Required work |
Each line of the records that includes "will" should be found and copied.

The data |

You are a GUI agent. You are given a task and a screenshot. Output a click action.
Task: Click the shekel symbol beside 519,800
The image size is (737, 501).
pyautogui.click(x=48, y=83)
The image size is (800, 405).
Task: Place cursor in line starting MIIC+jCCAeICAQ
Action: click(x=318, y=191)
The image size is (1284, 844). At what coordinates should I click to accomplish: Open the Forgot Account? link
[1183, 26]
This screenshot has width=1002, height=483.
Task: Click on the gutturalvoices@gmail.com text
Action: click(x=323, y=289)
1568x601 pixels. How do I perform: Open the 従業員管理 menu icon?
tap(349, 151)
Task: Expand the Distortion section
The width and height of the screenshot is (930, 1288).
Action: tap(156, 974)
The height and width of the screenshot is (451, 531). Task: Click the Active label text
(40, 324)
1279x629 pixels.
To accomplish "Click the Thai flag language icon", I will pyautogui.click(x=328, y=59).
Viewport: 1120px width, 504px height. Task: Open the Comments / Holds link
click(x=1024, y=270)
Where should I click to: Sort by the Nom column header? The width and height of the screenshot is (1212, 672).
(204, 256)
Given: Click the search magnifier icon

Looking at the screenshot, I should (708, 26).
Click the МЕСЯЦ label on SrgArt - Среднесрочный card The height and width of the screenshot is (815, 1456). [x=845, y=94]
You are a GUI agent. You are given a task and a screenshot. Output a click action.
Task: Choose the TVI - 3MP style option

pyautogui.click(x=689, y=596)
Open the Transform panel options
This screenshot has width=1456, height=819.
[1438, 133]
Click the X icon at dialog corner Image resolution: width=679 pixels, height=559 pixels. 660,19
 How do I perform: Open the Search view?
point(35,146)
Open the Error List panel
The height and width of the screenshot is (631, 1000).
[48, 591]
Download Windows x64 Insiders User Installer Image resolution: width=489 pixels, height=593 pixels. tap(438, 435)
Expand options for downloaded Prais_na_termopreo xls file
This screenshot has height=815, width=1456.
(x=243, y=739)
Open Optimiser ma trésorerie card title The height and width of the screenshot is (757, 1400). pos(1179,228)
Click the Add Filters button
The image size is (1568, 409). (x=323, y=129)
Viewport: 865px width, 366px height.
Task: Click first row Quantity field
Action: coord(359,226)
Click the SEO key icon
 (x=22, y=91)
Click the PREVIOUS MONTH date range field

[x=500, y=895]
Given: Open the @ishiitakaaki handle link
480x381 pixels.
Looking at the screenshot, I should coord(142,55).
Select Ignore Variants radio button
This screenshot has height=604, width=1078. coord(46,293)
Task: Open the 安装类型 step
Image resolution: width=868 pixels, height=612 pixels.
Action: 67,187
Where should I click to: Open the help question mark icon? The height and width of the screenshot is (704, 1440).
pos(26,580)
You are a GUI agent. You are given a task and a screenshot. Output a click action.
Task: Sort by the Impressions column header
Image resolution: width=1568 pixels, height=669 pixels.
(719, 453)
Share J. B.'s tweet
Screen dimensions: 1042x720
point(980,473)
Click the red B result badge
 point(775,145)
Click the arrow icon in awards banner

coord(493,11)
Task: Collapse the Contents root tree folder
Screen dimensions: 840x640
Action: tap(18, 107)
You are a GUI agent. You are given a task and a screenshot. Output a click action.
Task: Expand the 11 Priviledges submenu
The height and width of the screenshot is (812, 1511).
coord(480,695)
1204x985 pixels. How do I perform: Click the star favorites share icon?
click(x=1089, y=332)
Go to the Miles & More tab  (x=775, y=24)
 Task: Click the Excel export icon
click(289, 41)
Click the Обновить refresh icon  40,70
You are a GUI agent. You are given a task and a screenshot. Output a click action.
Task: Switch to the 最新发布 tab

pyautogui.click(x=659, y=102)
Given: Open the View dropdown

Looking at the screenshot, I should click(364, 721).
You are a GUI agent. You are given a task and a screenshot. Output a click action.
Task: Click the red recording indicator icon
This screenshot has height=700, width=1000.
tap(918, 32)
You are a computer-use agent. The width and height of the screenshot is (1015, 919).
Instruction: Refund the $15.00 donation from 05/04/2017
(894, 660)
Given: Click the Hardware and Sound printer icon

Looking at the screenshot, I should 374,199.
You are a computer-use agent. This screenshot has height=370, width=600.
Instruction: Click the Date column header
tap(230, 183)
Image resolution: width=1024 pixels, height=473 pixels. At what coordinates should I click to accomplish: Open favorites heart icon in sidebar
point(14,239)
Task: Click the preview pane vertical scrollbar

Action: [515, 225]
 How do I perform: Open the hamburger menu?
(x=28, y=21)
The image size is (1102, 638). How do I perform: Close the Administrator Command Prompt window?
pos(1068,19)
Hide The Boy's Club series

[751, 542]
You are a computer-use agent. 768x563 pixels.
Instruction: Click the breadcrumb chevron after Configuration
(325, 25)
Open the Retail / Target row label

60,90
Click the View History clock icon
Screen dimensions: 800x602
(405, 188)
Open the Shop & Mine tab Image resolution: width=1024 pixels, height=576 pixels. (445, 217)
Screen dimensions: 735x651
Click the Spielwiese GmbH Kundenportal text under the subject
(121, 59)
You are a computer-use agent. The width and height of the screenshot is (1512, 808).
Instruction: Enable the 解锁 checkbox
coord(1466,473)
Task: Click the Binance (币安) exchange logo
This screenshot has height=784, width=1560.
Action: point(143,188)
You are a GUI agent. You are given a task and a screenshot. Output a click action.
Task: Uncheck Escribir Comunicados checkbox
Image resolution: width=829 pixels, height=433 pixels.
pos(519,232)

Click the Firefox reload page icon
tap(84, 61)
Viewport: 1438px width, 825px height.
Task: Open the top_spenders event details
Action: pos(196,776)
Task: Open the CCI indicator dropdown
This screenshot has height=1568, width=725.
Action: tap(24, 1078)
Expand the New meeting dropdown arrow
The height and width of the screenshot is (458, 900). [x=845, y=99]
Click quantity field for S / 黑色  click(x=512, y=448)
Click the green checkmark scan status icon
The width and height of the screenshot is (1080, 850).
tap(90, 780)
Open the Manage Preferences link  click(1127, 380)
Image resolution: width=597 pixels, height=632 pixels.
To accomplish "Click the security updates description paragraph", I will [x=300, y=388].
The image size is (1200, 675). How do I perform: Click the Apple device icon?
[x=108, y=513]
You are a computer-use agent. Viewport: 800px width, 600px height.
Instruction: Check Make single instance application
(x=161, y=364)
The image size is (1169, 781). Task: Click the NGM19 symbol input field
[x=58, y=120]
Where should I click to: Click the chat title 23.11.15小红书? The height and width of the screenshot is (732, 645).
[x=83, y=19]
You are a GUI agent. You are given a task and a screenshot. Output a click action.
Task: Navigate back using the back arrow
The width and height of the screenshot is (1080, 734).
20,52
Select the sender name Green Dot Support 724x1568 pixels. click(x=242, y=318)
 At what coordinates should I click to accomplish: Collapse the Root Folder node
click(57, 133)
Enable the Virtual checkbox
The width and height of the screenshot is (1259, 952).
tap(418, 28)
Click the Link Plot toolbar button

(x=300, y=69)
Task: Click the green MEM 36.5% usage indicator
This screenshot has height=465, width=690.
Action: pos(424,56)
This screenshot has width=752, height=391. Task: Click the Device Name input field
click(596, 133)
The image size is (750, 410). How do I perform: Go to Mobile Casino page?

Written solution |
To accomplish "Click the Thai flag language icon", I will pyautogui.click(x=328, y=59).
To accomplish "Click the security updates description paragraph", I will [x=300, y=388].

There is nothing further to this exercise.